• _The task_:
Set down all the lines below, each one exactly as shown.

※

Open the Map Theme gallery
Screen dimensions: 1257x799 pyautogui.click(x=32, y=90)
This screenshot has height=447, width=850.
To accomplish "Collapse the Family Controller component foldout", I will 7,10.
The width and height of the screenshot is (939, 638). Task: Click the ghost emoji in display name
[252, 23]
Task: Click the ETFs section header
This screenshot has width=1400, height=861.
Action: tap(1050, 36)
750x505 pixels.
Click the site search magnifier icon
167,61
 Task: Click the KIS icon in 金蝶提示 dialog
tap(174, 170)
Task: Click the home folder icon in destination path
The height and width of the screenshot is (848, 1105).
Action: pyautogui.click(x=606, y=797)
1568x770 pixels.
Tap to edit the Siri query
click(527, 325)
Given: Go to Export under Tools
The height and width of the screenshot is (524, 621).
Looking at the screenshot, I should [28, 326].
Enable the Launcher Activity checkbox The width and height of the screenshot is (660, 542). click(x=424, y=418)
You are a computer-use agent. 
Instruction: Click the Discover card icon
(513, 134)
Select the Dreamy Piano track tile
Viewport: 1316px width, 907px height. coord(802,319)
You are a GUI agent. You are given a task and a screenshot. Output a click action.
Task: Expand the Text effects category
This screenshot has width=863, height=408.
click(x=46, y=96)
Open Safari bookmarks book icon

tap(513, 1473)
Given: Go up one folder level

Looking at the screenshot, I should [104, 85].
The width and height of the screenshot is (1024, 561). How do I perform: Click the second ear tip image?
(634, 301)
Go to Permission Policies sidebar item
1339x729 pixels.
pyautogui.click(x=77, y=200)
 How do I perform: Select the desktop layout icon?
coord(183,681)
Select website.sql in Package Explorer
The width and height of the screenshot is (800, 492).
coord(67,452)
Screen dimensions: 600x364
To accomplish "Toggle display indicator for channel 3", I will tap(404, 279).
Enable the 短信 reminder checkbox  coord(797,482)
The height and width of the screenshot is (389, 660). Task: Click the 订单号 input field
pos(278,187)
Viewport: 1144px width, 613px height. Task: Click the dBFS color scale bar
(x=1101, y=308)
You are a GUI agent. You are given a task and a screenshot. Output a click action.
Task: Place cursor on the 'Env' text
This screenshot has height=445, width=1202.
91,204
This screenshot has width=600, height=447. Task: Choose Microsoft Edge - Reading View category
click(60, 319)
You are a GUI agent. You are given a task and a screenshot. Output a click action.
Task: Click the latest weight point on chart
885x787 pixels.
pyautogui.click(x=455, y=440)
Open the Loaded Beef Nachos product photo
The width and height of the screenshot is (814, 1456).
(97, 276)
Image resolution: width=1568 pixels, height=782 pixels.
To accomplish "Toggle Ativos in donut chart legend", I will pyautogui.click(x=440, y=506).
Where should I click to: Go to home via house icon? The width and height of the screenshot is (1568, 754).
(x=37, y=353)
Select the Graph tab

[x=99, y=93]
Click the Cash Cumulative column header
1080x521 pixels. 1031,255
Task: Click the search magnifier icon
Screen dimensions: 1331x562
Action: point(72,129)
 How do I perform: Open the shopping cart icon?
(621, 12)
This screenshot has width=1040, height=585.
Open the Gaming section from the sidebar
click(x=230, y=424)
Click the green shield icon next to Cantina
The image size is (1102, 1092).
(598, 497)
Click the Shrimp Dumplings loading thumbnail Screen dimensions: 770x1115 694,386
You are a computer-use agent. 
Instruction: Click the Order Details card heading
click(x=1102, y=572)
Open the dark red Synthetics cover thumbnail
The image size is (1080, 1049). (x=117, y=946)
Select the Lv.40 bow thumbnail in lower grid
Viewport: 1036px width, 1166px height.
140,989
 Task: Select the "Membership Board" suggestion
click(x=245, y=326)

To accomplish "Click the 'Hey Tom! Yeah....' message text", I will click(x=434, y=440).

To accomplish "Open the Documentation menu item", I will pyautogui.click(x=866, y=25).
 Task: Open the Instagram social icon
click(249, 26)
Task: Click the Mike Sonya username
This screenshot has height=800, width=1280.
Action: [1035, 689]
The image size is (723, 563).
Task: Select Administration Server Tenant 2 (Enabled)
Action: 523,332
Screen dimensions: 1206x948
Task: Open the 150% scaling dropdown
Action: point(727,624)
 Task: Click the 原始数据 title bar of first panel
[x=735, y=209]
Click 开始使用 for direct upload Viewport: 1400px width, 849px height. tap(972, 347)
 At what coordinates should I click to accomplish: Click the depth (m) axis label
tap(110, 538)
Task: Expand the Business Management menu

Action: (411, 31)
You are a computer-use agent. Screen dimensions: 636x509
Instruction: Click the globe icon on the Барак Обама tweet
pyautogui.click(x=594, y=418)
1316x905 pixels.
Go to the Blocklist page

※

• _Task response_:
Open the Map Theme gallery
Screen dimensions: 1257x799 pyautogui.click(x=32, y=90)
This screenshot has height=447, width=850.
To accomplish "Collapse the Family Controller component foldout", I will 7,10.
The width and height of the screenshot is (939, 638). Task: Click the ghost emoji in display name
[252, 23]
Task: Click the ETFs section header
This screenshot has width=1400, height=861.
Action: tap(1050, 36)
750x505 pixels.
Click the site search magnifier icon
167,61
 Task: Click the KIS icon in 金蝶提示 dialog
tap(174, 170)
Task: Click the home folder icon in destination path
The height and width of the screenshot is (848, 1105).
Action: pyautogui.click(x=606, y=797)
1568x770 pixels.
Tap to edit the Siri query
click(527, 325)
Given: Go to Export under Tools
The height and width of the screenshot is (524, 621).
Looking at the screenshot, I should [28, 326].
Enable the Launcher Activity checkbox The width and height of the screenshot is (660, 542). click(x=424, y=418)
You are a computer-use agent. 
Instruction: Click the Discover card icon
(513, 134)
Select the Dreamy Piano track tile
Viewport: 1316px width, 907px height. coord(802,319)
You are a GUI agent. You are given a task and a screenshot. Output a click action.
Task: Expand the Text effects category
This screenshot has width=863, height=408.
click(x=46, y=96)
Open Safari bookmarks book icon

tap(513, 1473)
Given: Go up one folder level

Looking at the screenshot, I should [104, 85].
The width and height of the screenshot is (1024, 561). How do I perform: Click the second ear tip image?
(634, 301)
Go to Permission Policies sidebar item
1339x729 pixels.
pyautogui.click(x=77, y=200)
 How do I perform: Select the desktop layout icon?
coord(183,681)
Select website.sql in Package Explorer
The width and height of the screenshot is (800, 492).
coord(67,452)
Screen dimensions: 600x364
To accomplish "Toggle display indicator for channel 3", I will tap(404, 279).
Enable the 短信 reminder checkbox  coord(797,482)
The height and width of the screenshot is (389, 660). Task: Click the 订单号 input field
pos(278,187)
Viewport: 1144px width, 613px height. Task: Click the dBFS color scale bar
(x=1101, y=308)
You are a GUI agent. You are given a task and a screenshot. Output a click action.
Task: Place cursor on the 'Env' text
This screenshot has height=445, width=1202.
91,204
This screenshot has width=600, height=447. Task: Choose Microsoft Edge - Reading View category
click(60, 319)
You are a GUI agent. You are given a task and a screenshot. Output a click action.
Task: Click the latest weight point on chart
885x787 pixels.
pyautogui.click(x=455, y=440)
Open the Loaded Beef Nachos product photo
The width and height of the screenshot is (814, 1456).
(97, 276)
Image resolution: width=1568 pixels, height=782 pixels.
To accomplish "Toggle Ativos in donut chart legend", I will pyautogui.click(x=440, y=506).
Where should I click to: Go to home via house icon? The width and height of the screenshot is (1568, 754).
(x=37, y=353)
Select the Graph tab

[x=99, y=93]
Click the Cash Cumulative column header
1080x521 pixels. 1031,255
Task: Click the search magnifier icon
Screen dimensions: 1331x562
Action: point(72,129)
 How do I perform: Open the shopping cart icon?
(621, 12)
This screenshot has width=1040, height=585.
Open the Gaming section from the sidebar
click(x=230, y=424)
Click the green shield icon next to Cantina
The image size is (1102, 1092).
(598, 497)
Click the Shrimp Dumplings loading thumbnail Screen dimensions: 770x1115 694,386
You are a computer-use agent. 
Instruction: Click the Order Details card heading
click(x=1102, y=572)
Open the dark red Synthetics cover thumbnail
The image size is (1080, 1049). (x=117, y=946)
Select the Lv.40 bow thumbnail in lower grid
Viewport: 1036px width, 1166px height.
140,989
 Task: Select the "Membership Board" suggestion
click(x=245, y=326)

To accomplish "Click the 'Hey Tom! Yeah....' message text", I will click(x=434, y=440).

To accomplish "Open the Documentation menu item", I will pyautogui.click(x=866, y=25).
 Task: Open the Instagram social icon
click(249, 26)
Task: Click the Mike Sonya username
This screenshot has height=800, width=1280.
Action: [1035, 689]
The image size is (723, 563).
Task: Select Administration Server Tenant 2 (Enabled)
Action: 523,332
Screen dimensions: 1206x948
Task: Open the 150% scaling dropdown
Action: point(727,624)
 Task: Click the 原始数据 title bar of first panel
[x=735, y=209]
Click 开始使用 for direct upload Viewport: 1400px width, 849px height. tap(972, 347)
 At what coordinates should I click to accomplish: Click the depth (m) axis label
tap(110, 538)
Task: Expand the Business Management menu

Action: (411, 31)
You are a computer-use agent. Screen dimensions: 636x509
Instruction: Click the globe icon on the Барак Обама tweet
pyautogui.click(x=594, y=418)
1316x905 pixels.
Go to the Blocklist page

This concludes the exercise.